In May 2011, 27 University of Washington students were arrested during a sit-in at the university's administrative offices for protesting the university's concessions contract with Sodexo. Later that same month, another 13 students were arrested under similar circumstances.

On 22 February 2013, all of the frozen beef products used by Sodexo in the UK were withdrawn following the discovery of horse DNA in a sample. The company supplies 2,300 institutions, including schools, senior citizen homes, prisons and branches of the armed forces within the UK. In August 2013, Sodexo Justice Services was criticised in an official report for subjecting a female prisoner to "cruel, inhumane and degrading treatment", which "appears to amount to torture" at HMP Bronzefield in Ashford, Surrey, UK. The woman was kept segregated from other prisoners in an "unkempt and squalid" prison cell for more than five years.

In February 2019, Sodexo was criticized by the United Kingdom Ministry of Justice for failing to prevent repeated and systemic breaches of the human rights of inmates at the Sodexo-operated HMP Peterborough. This stemmed from a series of illegal strip-searches of prisoners at the jail in 2017, including one inmate who was menstruating and another who was transitioning from female to male. Justice Julian Knowles described the illegal procedures as "humiliating and embarrassing." HMP Bronzefield in Surrey, operated by Sodexo Justice Services, were investigated by police after allowing a woman to give birth alone in her cell without any kind of medical support. The baby was found dead in the early hours of 27 September 2019. In December 2019, a dispute between the UNITE HERE Local 11 union and the Sodexo operation at Loyola Marymount University threatened to derail a planned Democratic Party presidential candidate debate at the university.

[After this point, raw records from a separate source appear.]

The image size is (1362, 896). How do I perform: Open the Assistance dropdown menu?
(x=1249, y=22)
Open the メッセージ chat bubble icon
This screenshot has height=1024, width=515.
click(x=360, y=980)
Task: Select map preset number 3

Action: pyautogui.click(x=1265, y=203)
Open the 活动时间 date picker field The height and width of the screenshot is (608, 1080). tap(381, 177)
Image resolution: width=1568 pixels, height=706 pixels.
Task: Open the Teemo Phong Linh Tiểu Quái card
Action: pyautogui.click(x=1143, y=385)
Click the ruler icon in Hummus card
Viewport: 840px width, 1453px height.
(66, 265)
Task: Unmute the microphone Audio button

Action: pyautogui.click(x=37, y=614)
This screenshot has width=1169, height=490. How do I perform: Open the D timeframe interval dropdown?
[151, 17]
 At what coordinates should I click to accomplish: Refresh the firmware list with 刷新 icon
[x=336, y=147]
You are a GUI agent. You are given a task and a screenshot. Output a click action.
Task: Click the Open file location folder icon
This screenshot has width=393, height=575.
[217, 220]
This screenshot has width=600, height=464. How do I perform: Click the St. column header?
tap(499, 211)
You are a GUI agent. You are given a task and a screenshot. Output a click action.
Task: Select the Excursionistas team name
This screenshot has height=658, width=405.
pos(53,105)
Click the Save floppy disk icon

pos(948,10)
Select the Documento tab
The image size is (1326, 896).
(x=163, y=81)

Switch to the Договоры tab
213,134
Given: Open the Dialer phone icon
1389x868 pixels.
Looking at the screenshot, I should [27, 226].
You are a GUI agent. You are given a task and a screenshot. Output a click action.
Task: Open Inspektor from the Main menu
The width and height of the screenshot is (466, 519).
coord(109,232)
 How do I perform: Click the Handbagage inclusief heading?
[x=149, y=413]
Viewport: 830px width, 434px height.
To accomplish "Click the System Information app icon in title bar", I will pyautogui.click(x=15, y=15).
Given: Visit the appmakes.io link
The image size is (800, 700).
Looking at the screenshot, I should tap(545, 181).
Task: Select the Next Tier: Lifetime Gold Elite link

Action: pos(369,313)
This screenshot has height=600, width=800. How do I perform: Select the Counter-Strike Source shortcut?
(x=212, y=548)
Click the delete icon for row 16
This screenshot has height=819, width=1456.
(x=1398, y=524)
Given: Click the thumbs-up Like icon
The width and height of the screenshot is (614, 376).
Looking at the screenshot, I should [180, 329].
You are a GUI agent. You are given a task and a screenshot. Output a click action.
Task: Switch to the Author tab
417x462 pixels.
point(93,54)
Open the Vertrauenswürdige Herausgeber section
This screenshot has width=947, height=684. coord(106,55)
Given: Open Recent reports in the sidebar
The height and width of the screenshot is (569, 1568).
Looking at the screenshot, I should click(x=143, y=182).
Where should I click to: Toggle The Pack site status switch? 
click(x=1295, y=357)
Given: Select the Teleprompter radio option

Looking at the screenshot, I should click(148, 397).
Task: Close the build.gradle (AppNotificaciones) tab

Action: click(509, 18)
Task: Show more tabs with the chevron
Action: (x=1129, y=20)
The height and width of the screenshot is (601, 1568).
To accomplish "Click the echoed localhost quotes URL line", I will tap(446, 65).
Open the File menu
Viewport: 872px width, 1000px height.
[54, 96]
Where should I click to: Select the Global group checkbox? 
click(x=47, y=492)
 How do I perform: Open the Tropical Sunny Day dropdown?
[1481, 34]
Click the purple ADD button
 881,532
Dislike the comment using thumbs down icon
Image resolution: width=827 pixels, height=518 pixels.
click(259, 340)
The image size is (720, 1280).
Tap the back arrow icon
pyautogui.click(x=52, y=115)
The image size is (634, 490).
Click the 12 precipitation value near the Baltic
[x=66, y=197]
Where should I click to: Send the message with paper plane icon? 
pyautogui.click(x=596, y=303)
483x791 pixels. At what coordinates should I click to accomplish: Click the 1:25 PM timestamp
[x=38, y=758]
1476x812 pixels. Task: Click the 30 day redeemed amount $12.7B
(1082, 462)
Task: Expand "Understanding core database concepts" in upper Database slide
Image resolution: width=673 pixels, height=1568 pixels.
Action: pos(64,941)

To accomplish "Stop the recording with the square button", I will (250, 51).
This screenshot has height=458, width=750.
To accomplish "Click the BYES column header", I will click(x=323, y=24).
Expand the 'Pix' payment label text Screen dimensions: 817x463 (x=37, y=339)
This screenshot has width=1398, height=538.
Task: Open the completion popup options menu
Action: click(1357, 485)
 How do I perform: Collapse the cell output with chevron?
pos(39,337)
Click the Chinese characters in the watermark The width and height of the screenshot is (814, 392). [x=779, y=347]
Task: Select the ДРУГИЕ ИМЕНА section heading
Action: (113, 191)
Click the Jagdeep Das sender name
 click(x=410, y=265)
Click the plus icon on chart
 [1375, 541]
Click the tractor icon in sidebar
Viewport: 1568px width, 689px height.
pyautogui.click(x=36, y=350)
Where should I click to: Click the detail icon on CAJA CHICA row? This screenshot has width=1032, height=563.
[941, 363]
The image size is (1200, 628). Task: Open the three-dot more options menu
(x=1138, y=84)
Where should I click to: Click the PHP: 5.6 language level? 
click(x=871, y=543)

The union alleged mistreatment of food service workers.

Starting in October 2019, Sodexo employees (mainly cleaners, porters and caterers) at St Mary's Hospital, London, organised by the UVW union, protested at unfair pay and terms on their contract with the hospital and were asking to be brought in-house as full NHS employees and to be paid the London Living Wage of £10.85/hour. After being told that this wasn't possible and after Sodexo pay packets missing payments, employees did several days of industrial action, resulting in one of the longest strikes in NHS history. This resulted in all their demands being satisfied, and as there were 4 other hospitals administered by the same trust, all of their 1,200 Sodexo employees were brought in-house and became full NHS employees in January 2020. The employees were almost entirely Black, Latino and Asian people and/or migrants. The industrial action was co-ordinated by Loreta Younsi, a Lithuanian migrant, who had worked as a cleaner at the hospital for 12 years.

Later, a lawsuit was filed against Sodexo after the Kronos outage, which lasted from December 6, 2021, to March 12, 2022. The lawsuit filed by former Sodexo employee Sharnee Smith claimed that the Kronos Private Cloud, which is used to keep track of some timekeeping and payroll functions, had an outage during which time Sodexo did not properly pay employees for their overtime. Ultimately, the court did not find that Sodexo was liable. Instead, the case ended with a class-action settlement in which employees could sign a consent form to receive a portion of the $1,000,000 settlement.

In 2026, Binghamton University opted not to renew its contract with Sodexo in the wake of student protests over food safety concerns. Under the previous Sodexo contract, the university's dining halls had all received numerous health code violations.

==Notes==
- These numbers were calculated based upon the revenues by region in four main revenue categories (On-site Services, Business & Administrations, Education, Healthcare & Seniors).